Since $$a, b, c, d$$ are rational numbers ($$\in \mathbb{Q}$$), their sums $$a+c$$ and $$b+d$$ are also rational numbers. Therefore, the sum has the form $$X+Y\sqrt{2}$$ where $$X, Y \in \mathbb{Q}$$, which means it belongs to $$Q(\sqrt{2})$$. This confirms closure under vector addition.

**step2 Verify Associativity of Vector Addition**

This step checks if the order of grouping elements in vector addition affects the result.
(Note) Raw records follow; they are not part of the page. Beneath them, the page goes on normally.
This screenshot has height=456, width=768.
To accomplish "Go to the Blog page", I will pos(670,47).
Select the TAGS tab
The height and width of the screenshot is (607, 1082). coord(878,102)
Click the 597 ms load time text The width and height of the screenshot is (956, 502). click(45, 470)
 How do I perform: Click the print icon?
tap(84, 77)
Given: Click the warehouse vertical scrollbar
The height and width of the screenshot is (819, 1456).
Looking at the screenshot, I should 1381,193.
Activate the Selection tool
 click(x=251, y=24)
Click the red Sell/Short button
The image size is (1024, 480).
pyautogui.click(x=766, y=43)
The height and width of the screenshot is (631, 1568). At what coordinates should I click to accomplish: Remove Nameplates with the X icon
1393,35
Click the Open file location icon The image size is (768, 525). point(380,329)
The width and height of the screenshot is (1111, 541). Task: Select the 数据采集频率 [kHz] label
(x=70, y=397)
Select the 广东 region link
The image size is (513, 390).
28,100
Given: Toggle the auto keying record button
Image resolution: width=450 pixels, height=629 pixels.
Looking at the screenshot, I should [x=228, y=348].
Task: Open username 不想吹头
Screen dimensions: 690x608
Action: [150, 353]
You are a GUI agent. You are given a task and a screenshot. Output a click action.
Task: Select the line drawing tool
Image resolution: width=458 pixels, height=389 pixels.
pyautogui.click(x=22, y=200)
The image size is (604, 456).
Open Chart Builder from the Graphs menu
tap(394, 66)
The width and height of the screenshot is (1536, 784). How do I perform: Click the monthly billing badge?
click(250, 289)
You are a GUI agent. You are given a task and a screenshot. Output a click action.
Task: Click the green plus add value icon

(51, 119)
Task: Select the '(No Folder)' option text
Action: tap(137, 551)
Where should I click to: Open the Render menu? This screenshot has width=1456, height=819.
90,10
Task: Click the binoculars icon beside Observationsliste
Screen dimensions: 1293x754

Let $$ \mathbf{u} = a+b\sqrt{2} $$, $$ \mathbf{v} = c+d\sqrt{2} $$, and $$ \mathbf{w} = e+f\sqrt{2} $$ be three arbitrary elements in $$Q(\sqrt{2})$$.

$$(\mathbf{u} + \mathbf{v}) + \mathbf{w} = ((a+b\sqrt{2}) + (c+d\sqrt{2})) + (e+f\sqrt{2}) = ((a+c) + (b+d)\sqrt{2}) + (e+f\sqrt{2})$$

$$ = ((a+c)+e) + ((b+d)+f)\sqrt{2}$$

$$\mathbf{u} + (\mathbf{v} + \mathbf{w}) = (a+b\sqrt{2}) + ((c+d\sqrt{2}) + (e+f\sqrt{2})) = (a+b\sqrt{2}) + ((c+e) + (d+f)\sqrt{2})$$

$$ = (a+(c+e)) + (b+(d+f))\sqrt{2}$$

Since $$a, c, e$$ and $$b, d, f$$ are rational numbers, and addition of rational numbers is associative, we know that $$(a+c)+e = a+(c+e)$$ and $$(b+d)+f = b+(d+f)$$. Thus, $$(\mathbf{u} + \mathbf{v}) + \mathbf{w} = \mathbf{u} + (\mathbf{v} + \mathbf{w})$$. This confirms associativity of vector addition.

**step3 Verify Commutativity of Vector Addition**

This step checks if the order of elements in vector addition affects the result. Let $$ \mathbf{u} = a+b\sqrt{2} $$ and $$ \mathbf{v} = c+d\sqrt{2} $$ be two arbitrary elements in $$Q(\sqrt{2})$$.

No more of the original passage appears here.